午後3時28分、仕事中の私のスマホに、母から突然こんなメッセージが届いた。
「便器ですか?」
私は画面を二度見した。
……便器?
何の話だ。
実家のトイレが壊れたのか、それとも何か買ってほしいのか。
考えているうちに、すぐ2通目が届いた。
「間違えました」
なるほど。
入力ミスだったらしい。
ところが安心したのも束の間、3通目を見て私は吹き出した。
「お便器ですか?」
全然直ってない。
むしろ丁寧になっている。
さっきまでただの「便器」だったのに、今度は「お便器」。
私は笑いをこらえながら、
「違います」
とだけ返した。
すると数分後、ようやく母が本当に送りたかったらしい文章が届いた。
「お元気ですか?」
そういうことか。
「お元気」が、なぜか「お便器」になっていたらしい。
私は、
「元気やで。

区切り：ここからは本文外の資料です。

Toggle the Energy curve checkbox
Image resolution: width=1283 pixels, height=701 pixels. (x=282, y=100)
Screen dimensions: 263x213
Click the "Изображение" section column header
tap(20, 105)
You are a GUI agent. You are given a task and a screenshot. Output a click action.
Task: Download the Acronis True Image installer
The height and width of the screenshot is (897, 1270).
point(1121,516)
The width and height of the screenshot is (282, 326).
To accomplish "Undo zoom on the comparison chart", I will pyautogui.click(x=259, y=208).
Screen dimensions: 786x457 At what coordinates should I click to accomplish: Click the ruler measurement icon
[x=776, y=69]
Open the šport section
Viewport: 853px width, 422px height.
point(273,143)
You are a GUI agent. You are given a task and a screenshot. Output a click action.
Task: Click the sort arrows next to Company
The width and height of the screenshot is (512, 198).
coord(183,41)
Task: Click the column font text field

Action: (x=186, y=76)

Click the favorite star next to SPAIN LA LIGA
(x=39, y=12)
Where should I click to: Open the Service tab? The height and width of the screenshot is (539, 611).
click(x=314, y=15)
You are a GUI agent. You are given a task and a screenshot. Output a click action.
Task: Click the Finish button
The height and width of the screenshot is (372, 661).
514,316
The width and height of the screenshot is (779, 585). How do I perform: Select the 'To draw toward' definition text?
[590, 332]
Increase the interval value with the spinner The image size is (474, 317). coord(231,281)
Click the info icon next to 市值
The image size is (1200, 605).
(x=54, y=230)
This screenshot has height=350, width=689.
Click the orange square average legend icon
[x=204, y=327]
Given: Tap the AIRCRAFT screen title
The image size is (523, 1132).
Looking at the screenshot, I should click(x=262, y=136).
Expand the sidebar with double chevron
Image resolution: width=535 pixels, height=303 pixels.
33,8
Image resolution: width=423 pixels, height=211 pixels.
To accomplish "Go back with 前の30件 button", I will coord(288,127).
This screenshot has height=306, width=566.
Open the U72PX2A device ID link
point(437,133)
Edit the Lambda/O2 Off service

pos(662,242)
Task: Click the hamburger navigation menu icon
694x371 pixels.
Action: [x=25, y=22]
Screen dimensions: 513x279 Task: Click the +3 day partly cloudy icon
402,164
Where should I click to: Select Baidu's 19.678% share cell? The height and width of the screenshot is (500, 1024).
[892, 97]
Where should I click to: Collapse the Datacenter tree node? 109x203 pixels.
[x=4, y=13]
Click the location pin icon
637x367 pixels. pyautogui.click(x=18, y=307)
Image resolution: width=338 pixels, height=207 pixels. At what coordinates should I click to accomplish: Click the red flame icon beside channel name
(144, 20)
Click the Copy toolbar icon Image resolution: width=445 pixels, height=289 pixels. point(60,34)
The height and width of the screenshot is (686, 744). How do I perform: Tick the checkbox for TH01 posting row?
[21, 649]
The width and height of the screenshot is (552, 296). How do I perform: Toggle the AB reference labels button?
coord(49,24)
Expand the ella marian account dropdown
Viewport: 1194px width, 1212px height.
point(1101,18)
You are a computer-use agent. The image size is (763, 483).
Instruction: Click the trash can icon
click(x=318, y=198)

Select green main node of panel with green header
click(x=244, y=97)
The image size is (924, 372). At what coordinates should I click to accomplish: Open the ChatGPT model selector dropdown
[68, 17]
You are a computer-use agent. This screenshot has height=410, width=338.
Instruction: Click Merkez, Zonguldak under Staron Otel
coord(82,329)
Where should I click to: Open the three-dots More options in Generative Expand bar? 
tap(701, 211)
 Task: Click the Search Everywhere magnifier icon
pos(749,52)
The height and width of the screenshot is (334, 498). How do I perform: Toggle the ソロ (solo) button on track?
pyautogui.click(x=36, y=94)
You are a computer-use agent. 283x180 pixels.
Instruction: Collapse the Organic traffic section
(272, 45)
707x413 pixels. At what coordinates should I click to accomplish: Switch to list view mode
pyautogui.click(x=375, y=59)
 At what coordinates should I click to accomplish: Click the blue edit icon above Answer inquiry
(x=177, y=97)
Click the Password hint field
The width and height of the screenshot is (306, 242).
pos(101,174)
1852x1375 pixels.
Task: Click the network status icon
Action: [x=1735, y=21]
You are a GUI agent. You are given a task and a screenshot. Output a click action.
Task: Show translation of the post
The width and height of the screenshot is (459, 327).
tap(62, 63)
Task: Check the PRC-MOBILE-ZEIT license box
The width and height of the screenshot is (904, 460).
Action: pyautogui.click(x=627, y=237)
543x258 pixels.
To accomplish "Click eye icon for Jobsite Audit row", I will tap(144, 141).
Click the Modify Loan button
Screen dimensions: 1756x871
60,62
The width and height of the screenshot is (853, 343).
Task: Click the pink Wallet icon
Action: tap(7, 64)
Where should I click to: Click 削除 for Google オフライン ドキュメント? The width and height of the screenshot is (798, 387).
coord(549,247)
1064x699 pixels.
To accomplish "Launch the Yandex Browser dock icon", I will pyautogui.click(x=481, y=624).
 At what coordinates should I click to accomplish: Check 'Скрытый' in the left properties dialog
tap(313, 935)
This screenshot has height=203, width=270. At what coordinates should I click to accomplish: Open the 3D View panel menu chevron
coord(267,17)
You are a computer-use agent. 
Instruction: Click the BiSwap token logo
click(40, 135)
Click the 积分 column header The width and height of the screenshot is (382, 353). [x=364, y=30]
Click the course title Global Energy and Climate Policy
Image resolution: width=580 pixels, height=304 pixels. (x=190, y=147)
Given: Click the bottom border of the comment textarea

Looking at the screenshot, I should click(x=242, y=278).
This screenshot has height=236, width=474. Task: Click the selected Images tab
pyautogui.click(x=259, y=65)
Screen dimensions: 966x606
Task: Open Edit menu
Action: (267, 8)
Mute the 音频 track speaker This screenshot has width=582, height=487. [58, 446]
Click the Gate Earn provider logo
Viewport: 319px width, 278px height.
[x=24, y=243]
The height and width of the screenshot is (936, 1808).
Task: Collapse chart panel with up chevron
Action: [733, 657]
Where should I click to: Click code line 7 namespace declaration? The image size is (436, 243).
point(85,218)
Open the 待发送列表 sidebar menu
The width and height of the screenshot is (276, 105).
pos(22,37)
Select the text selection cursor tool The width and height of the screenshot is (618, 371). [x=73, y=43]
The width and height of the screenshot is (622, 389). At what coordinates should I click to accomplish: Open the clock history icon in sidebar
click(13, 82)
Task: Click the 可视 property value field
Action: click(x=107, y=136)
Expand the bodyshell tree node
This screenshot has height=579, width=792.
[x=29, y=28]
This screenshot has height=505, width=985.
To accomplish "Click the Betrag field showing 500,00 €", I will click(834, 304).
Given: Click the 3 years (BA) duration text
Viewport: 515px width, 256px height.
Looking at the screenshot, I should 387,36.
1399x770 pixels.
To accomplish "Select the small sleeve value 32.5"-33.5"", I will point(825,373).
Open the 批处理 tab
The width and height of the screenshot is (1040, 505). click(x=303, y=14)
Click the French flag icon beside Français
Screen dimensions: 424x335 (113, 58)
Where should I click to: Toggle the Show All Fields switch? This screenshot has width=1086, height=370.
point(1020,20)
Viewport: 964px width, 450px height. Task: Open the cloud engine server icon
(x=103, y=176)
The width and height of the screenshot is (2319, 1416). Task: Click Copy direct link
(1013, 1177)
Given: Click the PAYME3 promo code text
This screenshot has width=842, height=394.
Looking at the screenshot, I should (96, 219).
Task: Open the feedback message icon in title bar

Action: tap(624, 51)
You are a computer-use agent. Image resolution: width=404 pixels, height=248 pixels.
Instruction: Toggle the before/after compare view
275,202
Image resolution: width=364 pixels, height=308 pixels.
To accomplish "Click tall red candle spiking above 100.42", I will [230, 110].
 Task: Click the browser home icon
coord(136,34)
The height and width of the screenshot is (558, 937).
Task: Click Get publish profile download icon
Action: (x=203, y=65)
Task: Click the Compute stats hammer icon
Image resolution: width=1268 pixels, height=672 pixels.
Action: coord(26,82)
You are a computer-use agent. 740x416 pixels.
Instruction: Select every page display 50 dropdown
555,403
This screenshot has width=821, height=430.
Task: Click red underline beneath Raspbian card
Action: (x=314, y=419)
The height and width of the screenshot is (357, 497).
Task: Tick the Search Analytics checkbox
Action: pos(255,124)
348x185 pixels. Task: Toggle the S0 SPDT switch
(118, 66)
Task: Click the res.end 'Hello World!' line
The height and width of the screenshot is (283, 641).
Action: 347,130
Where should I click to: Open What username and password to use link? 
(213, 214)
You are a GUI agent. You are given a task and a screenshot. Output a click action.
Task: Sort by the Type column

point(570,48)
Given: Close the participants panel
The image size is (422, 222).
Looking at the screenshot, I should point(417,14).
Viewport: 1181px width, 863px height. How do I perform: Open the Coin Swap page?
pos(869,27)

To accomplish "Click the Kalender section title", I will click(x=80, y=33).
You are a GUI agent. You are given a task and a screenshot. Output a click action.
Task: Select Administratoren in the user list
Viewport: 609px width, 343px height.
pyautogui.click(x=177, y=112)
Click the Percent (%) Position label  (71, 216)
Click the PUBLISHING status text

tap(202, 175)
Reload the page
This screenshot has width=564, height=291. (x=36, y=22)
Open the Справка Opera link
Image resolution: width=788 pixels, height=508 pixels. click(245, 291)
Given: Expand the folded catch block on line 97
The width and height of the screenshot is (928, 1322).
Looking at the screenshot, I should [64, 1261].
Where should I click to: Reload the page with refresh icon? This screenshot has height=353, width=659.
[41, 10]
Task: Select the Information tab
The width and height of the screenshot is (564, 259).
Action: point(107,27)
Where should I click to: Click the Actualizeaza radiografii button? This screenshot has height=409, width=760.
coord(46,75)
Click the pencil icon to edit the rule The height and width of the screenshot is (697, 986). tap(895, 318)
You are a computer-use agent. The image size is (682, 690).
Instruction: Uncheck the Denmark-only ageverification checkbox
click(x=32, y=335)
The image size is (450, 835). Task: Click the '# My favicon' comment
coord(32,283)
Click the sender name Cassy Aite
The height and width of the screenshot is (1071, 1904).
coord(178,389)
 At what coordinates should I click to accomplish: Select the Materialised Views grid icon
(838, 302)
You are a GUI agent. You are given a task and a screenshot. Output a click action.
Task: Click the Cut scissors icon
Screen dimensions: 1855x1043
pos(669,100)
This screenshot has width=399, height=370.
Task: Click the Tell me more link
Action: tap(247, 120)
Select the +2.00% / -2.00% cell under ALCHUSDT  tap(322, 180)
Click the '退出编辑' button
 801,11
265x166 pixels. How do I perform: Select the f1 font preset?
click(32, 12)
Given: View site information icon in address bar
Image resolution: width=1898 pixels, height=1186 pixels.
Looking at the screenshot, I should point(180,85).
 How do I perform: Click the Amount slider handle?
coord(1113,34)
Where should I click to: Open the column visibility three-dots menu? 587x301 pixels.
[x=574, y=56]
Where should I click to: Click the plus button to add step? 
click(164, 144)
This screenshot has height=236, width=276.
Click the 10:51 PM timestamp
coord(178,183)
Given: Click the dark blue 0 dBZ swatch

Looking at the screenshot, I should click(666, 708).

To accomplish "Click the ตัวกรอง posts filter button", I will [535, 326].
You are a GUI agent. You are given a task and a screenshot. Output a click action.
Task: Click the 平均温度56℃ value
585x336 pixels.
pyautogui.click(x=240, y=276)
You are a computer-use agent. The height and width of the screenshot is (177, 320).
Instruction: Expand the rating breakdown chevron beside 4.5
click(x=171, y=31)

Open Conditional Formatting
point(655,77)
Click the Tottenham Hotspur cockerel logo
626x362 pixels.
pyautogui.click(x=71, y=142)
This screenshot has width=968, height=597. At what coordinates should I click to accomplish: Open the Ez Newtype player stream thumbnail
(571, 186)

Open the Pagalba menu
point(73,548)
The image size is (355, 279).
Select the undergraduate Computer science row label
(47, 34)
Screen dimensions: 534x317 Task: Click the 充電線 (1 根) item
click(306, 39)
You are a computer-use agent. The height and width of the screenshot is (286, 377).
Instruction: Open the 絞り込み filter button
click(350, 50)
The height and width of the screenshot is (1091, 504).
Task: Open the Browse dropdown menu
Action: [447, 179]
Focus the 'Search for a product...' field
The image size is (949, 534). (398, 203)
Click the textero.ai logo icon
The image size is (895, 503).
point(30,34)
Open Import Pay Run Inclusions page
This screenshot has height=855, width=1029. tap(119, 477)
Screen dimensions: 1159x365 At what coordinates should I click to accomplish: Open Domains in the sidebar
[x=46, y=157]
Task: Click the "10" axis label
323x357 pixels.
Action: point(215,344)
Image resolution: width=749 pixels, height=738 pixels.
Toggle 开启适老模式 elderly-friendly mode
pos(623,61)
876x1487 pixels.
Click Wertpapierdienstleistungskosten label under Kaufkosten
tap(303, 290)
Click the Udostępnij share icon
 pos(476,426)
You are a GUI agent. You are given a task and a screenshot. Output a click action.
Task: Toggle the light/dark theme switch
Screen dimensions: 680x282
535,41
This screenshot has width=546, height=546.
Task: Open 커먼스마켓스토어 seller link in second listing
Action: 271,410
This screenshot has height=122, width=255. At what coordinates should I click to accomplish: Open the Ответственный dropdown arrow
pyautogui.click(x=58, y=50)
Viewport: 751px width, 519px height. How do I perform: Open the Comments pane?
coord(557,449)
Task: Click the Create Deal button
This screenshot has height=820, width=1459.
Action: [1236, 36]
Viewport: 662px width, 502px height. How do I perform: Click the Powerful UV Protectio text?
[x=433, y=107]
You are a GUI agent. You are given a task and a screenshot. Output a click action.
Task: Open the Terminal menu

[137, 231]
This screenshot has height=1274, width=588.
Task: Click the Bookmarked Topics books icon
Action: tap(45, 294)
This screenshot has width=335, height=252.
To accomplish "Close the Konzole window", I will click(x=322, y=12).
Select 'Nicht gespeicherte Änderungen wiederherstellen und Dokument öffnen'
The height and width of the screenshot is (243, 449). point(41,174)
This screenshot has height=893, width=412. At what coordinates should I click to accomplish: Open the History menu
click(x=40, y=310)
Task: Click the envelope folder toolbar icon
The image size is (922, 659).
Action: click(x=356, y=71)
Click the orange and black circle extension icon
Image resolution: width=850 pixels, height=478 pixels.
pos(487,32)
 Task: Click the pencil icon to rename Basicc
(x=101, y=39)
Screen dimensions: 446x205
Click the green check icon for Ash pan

そっちは?」
と返信した。
すると今度は比較的まともな文章が返ってきた。
「こちらも元気です。お父さんも元気です。」
ここまでは完璧だった。
私は少し安心した。
母もスマホの文字入力に慣れてきたんだな、と。
しかし、その直後。
続きの文章を読んだ私は、笑いが完全に止まった。
「早く帰ってこれるといいで死ね」
……え?
「死ね」?
さっきまで「元気ですか?」と心配してくれていた母が、最後の最後で突然ものすごい暴言を投げてきた。
しかも文章の流れだけ見ると、
「早く帰ってこられるといいですね」
と言いたかったことは、ほぼ間違いない。
「ですね」の「す」が、どこかへ消えてしまったのだろう。